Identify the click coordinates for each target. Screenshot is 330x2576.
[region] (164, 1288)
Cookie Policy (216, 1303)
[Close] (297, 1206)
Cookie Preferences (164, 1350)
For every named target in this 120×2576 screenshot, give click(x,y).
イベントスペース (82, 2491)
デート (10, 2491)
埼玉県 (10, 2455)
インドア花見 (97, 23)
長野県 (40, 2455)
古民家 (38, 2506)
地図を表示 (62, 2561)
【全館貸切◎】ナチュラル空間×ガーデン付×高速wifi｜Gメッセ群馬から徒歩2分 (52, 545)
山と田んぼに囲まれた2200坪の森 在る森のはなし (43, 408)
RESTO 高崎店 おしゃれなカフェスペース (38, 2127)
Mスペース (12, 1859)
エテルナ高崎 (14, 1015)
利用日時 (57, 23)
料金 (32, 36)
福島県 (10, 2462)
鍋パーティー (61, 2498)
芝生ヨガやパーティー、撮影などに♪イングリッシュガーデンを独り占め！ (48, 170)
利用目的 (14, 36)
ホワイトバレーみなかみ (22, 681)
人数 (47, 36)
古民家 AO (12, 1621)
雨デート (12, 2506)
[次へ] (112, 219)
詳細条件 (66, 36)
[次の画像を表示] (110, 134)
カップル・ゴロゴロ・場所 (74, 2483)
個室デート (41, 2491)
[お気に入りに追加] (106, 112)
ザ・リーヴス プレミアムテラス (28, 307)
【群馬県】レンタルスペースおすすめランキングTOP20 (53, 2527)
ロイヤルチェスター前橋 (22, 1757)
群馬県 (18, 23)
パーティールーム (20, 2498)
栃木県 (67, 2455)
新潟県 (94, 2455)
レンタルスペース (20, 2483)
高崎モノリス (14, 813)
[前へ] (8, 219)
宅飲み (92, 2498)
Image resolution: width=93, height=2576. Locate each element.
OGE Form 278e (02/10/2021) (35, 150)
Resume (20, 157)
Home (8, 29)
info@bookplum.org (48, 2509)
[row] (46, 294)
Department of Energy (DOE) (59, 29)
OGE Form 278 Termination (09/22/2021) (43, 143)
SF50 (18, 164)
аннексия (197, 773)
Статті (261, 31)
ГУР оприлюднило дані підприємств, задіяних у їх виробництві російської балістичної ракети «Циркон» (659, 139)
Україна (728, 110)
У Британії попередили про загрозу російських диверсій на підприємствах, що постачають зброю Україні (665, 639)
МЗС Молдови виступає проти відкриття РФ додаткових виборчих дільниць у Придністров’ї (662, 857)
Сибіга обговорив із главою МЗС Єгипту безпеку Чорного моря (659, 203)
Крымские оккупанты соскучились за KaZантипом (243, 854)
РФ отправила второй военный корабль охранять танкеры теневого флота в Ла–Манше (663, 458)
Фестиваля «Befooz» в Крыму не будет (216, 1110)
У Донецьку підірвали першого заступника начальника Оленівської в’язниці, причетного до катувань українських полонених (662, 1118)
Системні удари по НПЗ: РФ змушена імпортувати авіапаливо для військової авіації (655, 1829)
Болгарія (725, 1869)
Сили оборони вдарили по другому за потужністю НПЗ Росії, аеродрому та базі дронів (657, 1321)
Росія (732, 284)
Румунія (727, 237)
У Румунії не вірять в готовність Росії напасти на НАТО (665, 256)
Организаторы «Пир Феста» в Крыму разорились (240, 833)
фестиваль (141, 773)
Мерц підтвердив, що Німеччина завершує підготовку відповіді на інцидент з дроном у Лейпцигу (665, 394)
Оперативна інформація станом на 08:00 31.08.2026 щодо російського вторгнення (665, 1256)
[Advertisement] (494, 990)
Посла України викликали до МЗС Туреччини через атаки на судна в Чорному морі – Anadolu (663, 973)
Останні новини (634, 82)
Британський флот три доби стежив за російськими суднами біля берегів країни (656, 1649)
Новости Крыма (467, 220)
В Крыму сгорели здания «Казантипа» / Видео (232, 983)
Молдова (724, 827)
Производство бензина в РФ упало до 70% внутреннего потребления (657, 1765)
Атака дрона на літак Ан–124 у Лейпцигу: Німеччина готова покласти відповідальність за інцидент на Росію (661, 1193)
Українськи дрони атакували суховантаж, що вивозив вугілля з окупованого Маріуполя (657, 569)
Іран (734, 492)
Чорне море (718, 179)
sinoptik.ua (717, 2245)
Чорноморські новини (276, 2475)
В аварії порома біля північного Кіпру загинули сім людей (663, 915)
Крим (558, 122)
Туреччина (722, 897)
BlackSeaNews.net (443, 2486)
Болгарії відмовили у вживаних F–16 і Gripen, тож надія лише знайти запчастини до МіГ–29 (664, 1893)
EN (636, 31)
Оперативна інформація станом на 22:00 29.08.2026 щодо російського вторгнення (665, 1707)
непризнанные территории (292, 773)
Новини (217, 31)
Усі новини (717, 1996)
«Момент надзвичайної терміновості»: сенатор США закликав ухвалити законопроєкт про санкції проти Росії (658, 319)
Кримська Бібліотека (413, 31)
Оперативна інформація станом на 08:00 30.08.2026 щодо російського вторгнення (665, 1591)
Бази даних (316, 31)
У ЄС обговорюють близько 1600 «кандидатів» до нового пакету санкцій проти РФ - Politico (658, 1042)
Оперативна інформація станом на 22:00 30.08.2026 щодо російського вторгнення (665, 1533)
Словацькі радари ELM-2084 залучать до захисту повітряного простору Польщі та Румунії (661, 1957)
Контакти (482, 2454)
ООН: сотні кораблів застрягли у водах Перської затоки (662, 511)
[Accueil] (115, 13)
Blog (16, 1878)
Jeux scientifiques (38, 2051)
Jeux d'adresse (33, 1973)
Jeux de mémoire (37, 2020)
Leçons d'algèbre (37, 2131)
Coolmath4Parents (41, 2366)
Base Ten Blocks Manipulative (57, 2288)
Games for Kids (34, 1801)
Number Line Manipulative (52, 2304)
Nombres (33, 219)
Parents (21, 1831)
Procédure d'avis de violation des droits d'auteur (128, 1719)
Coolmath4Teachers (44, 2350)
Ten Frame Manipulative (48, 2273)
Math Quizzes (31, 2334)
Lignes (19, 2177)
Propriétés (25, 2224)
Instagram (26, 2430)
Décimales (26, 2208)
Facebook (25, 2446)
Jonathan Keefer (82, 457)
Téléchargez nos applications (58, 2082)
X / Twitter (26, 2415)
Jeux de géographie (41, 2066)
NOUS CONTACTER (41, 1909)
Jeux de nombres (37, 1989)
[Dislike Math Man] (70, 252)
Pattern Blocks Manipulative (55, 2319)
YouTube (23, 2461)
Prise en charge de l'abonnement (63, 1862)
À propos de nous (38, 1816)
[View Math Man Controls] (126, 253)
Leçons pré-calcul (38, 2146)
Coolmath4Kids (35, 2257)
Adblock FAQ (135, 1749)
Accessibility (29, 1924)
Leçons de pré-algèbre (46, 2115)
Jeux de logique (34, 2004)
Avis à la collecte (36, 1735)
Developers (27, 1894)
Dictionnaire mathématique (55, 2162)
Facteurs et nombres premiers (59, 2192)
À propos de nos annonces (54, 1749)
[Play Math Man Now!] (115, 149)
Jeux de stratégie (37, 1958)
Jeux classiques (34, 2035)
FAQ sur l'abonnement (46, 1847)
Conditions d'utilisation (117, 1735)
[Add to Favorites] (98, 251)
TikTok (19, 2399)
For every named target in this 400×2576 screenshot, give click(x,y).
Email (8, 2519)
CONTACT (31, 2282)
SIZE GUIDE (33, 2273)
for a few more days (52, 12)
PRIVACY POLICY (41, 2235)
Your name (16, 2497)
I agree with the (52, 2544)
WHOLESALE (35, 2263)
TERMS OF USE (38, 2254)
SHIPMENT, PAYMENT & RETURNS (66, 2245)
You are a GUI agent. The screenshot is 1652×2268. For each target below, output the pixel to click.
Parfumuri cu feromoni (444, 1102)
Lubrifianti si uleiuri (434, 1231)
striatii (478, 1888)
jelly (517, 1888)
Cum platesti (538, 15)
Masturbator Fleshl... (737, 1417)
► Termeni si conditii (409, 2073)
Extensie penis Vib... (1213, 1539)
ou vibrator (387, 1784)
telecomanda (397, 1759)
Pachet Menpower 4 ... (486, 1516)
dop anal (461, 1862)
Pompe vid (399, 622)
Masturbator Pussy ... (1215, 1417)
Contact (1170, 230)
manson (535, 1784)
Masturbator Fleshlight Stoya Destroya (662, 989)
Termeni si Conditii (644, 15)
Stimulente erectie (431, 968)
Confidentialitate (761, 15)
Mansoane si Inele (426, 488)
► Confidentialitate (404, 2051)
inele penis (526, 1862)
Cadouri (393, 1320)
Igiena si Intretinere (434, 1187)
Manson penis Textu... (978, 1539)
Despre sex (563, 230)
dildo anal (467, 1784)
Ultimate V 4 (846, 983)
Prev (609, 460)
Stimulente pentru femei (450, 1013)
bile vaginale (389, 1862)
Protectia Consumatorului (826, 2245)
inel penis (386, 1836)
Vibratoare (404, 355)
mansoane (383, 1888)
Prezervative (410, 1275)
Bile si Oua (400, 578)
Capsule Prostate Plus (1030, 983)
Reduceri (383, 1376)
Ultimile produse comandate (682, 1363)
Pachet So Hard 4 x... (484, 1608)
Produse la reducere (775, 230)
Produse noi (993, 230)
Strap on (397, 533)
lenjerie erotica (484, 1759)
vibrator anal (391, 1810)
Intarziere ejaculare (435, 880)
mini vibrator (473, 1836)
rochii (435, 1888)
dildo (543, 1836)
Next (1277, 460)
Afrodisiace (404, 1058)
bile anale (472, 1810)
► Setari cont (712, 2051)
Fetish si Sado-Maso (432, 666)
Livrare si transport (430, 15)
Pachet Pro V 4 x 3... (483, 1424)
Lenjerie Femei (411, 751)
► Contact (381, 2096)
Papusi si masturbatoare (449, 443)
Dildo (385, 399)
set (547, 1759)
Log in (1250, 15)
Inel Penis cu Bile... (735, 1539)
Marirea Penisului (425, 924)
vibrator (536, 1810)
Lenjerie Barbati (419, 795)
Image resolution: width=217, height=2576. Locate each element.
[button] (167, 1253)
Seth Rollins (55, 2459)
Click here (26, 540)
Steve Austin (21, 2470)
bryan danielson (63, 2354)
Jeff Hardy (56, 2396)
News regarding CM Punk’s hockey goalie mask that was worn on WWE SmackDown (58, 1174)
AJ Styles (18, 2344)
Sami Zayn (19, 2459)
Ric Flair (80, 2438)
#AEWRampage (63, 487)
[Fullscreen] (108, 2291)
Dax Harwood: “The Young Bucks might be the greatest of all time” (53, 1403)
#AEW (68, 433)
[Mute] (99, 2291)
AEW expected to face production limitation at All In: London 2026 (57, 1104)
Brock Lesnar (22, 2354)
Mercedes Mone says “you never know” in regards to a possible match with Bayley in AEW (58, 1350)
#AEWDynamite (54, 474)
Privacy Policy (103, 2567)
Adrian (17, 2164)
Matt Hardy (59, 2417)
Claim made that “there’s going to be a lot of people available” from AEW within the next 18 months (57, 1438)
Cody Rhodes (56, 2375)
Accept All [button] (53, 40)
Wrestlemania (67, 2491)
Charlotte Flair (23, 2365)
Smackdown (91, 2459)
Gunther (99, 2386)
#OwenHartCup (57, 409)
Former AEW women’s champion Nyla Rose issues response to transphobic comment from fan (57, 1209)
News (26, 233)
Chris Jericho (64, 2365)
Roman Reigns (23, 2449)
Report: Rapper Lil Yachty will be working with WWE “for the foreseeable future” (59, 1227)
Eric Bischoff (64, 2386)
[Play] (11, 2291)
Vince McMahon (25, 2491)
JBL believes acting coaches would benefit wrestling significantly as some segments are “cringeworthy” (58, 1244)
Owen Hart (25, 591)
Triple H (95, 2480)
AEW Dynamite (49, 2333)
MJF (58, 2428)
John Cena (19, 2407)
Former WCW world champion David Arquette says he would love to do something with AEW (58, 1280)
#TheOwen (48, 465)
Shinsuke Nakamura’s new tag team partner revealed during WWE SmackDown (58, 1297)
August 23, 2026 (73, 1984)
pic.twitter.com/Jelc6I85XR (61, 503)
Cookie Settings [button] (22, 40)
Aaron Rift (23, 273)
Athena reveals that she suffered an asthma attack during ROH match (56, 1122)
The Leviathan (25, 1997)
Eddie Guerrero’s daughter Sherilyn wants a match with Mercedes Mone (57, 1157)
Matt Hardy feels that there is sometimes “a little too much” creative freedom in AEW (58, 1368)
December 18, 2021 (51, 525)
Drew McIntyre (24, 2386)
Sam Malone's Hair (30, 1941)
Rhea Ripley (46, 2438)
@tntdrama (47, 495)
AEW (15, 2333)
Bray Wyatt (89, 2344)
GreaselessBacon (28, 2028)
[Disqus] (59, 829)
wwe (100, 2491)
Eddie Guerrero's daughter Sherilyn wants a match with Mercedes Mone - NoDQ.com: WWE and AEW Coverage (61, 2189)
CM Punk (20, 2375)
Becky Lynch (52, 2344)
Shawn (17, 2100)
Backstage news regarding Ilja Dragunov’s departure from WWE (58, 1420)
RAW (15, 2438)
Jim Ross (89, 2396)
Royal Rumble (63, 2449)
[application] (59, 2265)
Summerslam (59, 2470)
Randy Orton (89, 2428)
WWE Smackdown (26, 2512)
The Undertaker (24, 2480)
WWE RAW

:: DETALHES DA TAREFA ::
Reproduza sem alterações as linhas dos registros acima, da linha que contém "Jeux de mémoire (37, 2020)" até a linha que contém "Procédure d'avis de", incluindo ambas.

:: RESPOSTA CORRETA ::
Jeux de mémoire (37, 2020)
Leçons d'algèbre (37, 2131)
Coolmath4Parents (41, 2366)
Base Ten Blocks Manipulative (57, 2288)
Games for Kids (34, 1801)
Number Line Manipulative (52, 2304)
Nombres (33, 219)
Parents (21, 1831)
Procédure d'avis de violation des droits d'auteur (128, 1719)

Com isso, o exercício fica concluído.